▸ **GIVEN INSTRUCTION**
Go through the lines that follow and copy out each one with the word "agent" in it.
[START RECORD LIST]
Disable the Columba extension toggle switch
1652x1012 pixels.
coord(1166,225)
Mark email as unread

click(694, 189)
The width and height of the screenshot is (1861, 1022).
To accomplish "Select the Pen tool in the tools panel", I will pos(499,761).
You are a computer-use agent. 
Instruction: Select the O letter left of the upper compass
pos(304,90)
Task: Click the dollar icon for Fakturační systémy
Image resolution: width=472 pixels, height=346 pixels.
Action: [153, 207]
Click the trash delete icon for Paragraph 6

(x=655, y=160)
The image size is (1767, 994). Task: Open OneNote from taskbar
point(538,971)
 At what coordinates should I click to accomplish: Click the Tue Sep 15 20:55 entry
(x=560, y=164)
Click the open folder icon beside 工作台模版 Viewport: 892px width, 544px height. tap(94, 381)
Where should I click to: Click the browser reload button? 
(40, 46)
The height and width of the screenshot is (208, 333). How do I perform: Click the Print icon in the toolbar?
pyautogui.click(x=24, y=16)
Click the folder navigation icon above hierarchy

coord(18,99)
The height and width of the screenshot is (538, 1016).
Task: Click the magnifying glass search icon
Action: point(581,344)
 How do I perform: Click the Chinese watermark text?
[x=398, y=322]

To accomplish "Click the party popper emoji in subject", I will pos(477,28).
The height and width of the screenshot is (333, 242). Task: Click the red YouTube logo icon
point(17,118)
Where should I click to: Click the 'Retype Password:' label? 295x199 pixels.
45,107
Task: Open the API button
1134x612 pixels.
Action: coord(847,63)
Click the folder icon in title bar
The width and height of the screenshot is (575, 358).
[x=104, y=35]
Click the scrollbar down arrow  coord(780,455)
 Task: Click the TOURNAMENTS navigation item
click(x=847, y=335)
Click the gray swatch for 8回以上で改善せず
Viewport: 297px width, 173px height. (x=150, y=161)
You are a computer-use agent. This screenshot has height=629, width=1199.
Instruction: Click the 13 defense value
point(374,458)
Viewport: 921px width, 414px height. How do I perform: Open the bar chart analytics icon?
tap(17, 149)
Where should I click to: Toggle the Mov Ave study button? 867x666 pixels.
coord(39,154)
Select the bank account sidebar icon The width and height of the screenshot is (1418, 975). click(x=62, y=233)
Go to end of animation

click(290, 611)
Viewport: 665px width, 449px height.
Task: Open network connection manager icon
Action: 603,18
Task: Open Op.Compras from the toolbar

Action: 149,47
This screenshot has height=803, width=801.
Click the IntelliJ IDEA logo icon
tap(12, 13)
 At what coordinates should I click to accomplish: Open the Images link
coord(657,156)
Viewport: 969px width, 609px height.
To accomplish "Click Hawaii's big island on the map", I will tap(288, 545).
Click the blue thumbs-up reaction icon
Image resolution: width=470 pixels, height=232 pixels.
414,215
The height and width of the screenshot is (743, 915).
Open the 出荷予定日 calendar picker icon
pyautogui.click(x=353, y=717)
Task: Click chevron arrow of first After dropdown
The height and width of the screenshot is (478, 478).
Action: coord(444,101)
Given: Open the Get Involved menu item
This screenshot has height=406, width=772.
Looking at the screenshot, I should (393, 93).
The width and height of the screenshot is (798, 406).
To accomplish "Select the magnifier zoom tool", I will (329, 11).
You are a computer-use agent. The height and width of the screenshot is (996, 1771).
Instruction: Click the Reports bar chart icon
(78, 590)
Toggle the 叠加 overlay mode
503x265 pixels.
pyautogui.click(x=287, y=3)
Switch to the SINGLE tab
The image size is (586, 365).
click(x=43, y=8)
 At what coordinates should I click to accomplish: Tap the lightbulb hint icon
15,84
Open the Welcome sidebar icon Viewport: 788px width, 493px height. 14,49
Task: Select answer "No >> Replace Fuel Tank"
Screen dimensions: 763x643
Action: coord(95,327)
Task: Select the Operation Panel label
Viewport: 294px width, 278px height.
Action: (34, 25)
[END RECORD LIST]
▸ **RESPONSE TO THIS TASK**
You are a computer-use agent. 
You are a computer-use agent. This screenshot has height=629, width=1199.
You are a computer-use agent. The height and width of the screenshot is (996, 1771).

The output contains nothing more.